According to the Robert Wood Johnson Foundation, a nonprofit involved in numerous health care activities, the CLASS Act must be sustained solely through premiums — and without the infusion of federal dollars. “As currently structured, however, the program does not appear to be financially viable,” the foundation says. The Obama administration has acknowledged the program’s shortfalls and says it’s coming up with a long-term fix.

“Simply put, it could be difficult, if not impossible, to balance money coming into the program with the money that could ultimately flow out, and thus to create a program that would be solvent and sustainable,” the Robert Wood Johnson Foundation says.

By 2030 or so, the CLASS Act would be paying out more money than it collected, according to the Congressional Budget Office. As a result, the program would start running up a deficit in the billions of dollars.

Supporter: CLASS provides affordable care

Backers of the CLASS Act point out that the nonpartisan Congressional Budget Office estimates the program actually would reduce the federal budget deficit by as much as $87 billion from 2012 through 2021. That’s because people will be paying premiums but won’t be able to draw benefits until a five-year waiting period ends.

Supporters also say the program would mean less reliance on — and lower costs for — the federal Medicaid program in the long run. Why? Because Medicaid-funded stays in nursing homes would decline as participant-funded care at home would grow, they say.

U.S. Sen. John Thune, R-S.D., wants to do away with the CLASS Act.

In a July 20 letter to President Obama, William Minnix, president and CEO of LeadingAge, a trade association for long-term care providers, made his case for the CLASS Act. “To arbitrarily eliminate CLASS makes no sense from the perspective of deficit reduction or improving health care/human services,” Minnix wrote.

Results of a Kaiser Family Foundation poll released in February 2011 found that close to seven in 10 Americans surveyed want to keep the CLASS Act.

Most private health insurance policies provide little or no coverage for long-term care, according to the Robert Wood Johnson Foundation. Long-term care can be quite expensive. For instance, the average U.S. cost for a private room in a nursing home was $219 a day in 2009, according to the National Clearinghouse for Long-Term Care Information, and the average cost for a home health aide was $21 an hour.

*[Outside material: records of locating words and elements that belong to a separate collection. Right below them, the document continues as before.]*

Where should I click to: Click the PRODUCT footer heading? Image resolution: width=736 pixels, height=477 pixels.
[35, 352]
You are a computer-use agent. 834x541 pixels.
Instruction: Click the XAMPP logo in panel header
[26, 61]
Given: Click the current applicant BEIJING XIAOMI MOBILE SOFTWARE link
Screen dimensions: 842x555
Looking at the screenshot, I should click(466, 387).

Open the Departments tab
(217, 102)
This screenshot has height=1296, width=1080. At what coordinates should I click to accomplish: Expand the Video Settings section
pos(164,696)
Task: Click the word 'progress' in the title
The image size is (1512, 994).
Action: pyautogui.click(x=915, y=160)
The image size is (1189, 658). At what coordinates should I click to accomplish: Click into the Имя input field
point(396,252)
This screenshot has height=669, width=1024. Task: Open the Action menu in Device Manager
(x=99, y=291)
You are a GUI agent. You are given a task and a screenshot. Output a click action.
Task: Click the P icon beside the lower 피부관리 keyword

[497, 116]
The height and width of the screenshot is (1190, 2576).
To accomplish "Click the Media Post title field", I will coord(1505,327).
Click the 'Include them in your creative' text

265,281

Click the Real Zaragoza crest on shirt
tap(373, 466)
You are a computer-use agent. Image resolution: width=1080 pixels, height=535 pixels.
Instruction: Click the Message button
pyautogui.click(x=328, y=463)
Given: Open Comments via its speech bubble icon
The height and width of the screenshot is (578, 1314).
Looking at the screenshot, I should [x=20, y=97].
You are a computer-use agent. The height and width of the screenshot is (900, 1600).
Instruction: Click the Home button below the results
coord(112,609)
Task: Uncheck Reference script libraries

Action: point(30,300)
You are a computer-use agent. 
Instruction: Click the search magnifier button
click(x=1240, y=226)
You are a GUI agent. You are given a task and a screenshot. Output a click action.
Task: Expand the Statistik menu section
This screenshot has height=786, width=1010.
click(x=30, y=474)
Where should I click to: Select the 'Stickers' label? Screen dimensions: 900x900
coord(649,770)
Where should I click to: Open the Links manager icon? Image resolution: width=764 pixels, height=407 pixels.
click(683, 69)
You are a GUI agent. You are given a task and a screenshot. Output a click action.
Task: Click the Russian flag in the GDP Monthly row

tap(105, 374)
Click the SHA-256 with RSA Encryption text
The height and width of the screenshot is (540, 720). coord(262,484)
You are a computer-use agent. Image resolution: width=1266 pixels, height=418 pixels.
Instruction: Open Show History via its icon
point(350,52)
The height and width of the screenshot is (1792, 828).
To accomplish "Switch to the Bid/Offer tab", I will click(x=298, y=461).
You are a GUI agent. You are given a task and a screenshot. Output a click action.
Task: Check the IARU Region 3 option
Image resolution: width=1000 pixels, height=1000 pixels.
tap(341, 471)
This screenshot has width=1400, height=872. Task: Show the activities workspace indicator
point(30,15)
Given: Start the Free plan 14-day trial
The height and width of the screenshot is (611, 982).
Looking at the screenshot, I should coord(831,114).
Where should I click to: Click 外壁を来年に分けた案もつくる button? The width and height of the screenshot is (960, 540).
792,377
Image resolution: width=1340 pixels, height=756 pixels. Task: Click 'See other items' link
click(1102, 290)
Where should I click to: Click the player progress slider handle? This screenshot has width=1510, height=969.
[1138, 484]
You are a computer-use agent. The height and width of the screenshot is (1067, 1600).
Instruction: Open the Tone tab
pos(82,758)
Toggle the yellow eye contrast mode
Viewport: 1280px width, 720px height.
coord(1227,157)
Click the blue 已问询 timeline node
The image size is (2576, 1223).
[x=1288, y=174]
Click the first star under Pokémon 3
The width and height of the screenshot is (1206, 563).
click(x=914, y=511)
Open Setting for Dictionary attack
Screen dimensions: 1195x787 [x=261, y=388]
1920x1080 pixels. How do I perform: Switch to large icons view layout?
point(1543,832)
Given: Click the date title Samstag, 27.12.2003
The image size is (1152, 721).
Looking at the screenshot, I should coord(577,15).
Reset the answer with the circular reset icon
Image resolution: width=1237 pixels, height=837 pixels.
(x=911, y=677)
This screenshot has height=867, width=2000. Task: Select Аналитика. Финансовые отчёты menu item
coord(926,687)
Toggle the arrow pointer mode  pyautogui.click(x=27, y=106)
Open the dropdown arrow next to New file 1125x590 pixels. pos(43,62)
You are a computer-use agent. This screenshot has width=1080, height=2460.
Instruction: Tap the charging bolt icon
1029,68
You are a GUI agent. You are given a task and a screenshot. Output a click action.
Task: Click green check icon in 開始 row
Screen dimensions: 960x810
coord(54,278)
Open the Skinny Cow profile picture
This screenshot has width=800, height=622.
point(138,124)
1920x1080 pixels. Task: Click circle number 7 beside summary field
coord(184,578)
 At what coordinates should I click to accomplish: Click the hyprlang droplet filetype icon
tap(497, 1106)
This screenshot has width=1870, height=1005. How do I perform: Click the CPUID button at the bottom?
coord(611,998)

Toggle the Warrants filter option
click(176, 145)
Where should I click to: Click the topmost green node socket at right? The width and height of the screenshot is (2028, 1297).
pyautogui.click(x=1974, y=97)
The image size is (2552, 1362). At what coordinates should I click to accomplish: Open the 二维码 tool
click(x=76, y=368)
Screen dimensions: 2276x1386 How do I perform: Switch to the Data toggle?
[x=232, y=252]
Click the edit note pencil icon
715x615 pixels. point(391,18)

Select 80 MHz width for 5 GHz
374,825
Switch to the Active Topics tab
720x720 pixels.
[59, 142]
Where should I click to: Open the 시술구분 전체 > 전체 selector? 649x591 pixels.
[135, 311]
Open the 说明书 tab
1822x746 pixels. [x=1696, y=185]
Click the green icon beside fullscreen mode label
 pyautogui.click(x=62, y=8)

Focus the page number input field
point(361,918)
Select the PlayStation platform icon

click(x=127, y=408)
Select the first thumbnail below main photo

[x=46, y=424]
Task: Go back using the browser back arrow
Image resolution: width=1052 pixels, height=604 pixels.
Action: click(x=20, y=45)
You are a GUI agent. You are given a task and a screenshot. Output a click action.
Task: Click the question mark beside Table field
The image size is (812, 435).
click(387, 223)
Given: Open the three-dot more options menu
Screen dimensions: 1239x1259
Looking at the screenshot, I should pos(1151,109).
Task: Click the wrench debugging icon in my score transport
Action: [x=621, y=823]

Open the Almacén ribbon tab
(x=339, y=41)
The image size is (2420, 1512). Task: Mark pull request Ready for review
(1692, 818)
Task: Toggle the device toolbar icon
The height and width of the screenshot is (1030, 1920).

In advocating for the CLASS program, Minnix wrote: “Families need a means of planning for their futures and for the long-term services and supports needs that inevitably arise. We urge you to make sure that CLASS allows our country to make it affordable to (provide long-term) care.”

Professor: CLASS is easy target

Uwe Reinhardt, a professor of economics and public affairs at Princeton University, wrote on a health care blog that repeal of the CLASS Act probably would be the easiest thing to achieve on the debt-reduction wish list because the long-term care insurance program hasn’t been launched yet.

In April, Thune introduced legislation that would repeal the CLASS Act. Also in April, U.S. House Budget Chairman Paul Ryan, R-Wis., unveiled a 10-year budget plan that would wipe out the CLASS initative.

By October 2012, the U.S. Department of Health and Human Services is supposed to put mechanisms in place for operation of the CLASS program.